**Supplied material:**
# # # # # # #

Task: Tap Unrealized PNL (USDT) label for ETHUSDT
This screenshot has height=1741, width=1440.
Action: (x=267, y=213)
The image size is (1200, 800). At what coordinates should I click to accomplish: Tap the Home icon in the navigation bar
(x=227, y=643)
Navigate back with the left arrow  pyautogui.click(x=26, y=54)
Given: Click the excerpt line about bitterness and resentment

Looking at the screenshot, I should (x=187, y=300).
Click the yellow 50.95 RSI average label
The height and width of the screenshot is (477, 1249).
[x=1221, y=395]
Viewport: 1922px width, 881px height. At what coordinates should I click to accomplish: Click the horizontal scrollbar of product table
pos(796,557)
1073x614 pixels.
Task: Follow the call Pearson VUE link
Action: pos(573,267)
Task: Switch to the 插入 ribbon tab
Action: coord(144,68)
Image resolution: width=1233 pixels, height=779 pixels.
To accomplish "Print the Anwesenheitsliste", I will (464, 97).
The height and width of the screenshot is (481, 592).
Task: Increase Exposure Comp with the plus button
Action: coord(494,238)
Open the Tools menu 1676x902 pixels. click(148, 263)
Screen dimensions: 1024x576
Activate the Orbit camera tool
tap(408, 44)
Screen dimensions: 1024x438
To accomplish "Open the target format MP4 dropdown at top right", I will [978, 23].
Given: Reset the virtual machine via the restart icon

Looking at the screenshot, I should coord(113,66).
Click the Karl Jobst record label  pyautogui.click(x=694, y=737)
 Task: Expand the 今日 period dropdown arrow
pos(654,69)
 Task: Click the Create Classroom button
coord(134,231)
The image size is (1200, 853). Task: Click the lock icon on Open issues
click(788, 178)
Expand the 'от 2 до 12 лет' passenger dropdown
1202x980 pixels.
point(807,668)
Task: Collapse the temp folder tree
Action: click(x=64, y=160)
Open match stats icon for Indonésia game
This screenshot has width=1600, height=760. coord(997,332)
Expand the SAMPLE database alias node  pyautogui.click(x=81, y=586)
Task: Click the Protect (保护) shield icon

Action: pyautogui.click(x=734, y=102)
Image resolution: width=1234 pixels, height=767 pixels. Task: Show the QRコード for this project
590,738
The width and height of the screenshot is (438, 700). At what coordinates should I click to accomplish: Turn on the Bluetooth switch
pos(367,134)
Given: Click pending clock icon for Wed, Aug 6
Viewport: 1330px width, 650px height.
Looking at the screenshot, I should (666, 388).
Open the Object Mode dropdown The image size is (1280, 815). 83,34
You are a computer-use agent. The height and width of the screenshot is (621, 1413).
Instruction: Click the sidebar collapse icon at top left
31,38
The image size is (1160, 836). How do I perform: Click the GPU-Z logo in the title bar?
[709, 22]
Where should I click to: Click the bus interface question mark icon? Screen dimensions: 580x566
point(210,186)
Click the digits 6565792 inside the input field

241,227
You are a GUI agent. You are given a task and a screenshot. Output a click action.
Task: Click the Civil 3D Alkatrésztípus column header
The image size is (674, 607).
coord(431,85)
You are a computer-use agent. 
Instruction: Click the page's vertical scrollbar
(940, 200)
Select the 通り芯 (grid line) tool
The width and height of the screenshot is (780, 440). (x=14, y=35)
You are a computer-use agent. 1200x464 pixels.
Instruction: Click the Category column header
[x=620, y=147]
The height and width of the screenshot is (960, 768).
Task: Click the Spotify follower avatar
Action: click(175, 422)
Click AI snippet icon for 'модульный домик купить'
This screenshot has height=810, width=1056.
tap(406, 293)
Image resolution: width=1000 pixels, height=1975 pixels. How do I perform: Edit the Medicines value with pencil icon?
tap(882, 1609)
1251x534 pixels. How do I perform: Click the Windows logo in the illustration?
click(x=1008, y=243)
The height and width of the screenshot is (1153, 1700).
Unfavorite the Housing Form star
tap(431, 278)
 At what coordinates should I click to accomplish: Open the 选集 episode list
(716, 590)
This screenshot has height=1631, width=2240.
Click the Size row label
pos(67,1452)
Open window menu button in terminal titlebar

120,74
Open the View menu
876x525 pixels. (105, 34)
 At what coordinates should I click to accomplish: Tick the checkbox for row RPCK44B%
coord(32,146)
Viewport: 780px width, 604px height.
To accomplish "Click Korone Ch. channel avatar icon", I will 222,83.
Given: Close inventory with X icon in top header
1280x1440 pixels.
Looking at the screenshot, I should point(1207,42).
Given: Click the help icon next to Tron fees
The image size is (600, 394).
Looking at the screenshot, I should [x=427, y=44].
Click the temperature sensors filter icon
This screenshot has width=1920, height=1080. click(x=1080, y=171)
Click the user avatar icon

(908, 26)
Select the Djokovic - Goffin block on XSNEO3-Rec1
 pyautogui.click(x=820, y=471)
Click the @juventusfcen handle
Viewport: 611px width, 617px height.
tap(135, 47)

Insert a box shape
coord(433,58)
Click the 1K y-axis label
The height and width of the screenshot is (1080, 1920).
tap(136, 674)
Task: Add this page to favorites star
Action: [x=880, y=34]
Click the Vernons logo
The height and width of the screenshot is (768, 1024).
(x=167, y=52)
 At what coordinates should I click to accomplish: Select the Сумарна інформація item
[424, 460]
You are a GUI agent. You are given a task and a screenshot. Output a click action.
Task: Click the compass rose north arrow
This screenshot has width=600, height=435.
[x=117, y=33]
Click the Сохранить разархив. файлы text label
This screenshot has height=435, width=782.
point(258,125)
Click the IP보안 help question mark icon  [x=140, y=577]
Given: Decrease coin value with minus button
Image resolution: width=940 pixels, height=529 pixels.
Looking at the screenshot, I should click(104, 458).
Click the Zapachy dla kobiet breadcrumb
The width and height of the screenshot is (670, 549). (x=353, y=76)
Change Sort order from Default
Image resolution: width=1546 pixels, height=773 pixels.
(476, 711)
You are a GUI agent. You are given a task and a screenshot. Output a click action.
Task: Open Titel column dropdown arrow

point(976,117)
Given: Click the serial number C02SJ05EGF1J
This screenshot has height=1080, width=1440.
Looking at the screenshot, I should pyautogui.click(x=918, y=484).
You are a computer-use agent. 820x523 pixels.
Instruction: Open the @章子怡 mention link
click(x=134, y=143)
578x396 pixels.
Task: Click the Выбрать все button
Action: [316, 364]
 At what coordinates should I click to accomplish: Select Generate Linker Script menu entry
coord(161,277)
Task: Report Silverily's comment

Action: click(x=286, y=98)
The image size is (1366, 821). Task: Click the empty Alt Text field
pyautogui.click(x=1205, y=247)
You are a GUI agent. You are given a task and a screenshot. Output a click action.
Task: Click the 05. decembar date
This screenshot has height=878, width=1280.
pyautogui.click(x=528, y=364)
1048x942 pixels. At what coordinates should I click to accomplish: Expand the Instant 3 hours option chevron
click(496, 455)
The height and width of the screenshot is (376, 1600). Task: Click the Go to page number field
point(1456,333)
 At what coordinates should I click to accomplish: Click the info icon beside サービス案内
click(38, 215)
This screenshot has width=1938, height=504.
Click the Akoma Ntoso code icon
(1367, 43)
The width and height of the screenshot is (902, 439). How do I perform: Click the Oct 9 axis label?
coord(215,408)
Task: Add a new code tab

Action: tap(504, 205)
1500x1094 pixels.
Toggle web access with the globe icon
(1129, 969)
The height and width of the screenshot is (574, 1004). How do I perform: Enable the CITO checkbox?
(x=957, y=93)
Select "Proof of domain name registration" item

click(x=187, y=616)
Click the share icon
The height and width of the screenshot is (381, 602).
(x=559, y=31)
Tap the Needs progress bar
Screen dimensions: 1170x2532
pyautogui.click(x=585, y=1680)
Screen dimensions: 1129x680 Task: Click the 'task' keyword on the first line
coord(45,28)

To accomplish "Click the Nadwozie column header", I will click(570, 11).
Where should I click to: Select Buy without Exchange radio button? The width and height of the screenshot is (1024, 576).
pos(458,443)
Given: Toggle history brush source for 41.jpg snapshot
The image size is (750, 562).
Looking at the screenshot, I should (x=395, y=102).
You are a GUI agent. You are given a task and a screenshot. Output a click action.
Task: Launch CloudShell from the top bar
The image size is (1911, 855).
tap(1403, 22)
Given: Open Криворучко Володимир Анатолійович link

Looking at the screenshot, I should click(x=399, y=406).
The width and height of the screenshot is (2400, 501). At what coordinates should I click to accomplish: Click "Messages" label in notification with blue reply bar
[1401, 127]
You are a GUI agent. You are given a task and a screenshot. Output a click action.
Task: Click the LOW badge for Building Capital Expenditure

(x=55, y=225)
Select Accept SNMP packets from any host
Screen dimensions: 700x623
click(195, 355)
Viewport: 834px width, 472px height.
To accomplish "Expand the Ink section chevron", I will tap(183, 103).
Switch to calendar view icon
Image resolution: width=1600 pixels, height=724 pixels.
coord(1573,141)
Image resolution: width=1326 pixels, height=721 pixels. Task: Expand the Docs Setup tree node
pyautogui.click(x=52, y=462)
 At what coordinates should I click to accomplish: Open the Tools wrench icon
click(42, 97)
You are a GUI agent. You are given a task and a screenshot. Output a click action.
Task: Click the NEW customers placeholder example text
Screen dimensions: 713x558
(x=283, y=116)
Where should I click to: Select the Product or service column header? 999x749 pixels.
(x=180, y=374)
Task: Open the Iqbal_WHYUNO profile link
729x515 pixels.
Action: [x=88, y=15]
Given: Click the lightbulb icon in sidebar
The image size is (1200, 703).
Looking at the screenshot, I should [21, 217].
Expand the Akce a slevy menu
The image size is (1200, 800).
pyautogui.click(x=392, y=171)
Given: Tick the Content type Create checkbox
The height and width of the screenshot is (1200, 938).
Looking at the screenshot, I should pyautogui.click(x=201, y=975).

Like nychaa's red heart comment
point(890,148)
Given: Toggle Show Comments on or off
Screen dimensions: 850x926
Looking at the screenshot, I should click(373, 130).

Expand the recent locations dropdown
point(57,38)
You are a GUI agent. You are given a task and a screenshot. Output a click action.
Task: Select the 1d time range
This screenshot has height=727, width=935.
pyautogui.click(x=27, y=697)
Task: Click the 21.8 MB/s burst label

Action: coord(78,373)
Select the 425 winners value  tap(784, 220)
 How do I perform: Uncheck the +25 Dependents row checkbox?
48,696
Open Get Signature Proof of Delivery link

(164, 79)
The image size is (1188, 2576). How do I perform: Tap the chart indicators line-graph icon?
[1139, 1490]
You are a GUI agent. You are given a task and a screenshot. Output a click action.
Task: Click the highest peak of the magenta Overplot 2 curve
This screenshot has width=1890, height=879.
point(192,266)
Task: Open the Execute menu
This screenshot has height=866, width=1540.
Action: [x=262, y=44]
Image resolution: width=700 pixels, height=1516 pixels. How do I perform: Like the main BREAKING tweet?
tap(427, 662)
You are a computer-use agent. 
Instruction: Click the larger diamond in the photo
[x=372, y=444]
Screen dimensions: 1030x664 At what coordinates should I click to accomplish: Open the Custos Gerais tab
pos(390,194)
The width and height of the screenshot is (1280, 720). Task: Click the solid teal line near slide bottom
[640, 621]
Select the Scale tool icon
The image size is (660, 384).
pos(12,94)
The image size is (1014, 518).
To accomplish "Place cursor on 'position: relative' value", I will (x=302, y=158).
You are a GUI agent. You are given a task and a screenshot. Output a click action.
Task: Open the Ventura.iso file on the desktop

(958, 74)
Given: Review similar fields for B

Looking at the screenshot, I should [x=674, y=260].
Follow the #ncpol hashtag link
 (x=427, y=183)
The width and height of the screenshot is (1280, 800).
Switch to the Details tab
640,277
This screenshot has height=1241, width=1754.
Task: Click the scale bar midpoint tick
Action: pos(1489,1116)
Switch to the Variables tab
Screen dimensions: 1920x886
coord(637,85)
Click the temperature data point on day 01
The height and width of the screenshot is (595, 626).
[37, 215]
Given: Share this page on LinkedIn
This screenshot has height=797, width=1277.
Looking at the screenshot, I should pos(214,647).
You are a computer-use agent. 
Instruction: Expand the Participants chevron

# # # # # # #

**What the task requires:** Write out exactly the lines from the beginning of the material above through the line with "Navigate back with", including both and omitting all others.

**Solution for this exercise:**
Task: Tap Unrealized PNL (USDT) label for ETHUSDT
This screenshot has height=1741, width=1440.
Action: (x=267, y=213)
The image size is (1200, 800). At what coordinates should I click to accomplish: Tap the Home icon in the navigation bar
(x=227, y=643)
Navigate back with the left arrow  pyautogui.click(x=26, y=54)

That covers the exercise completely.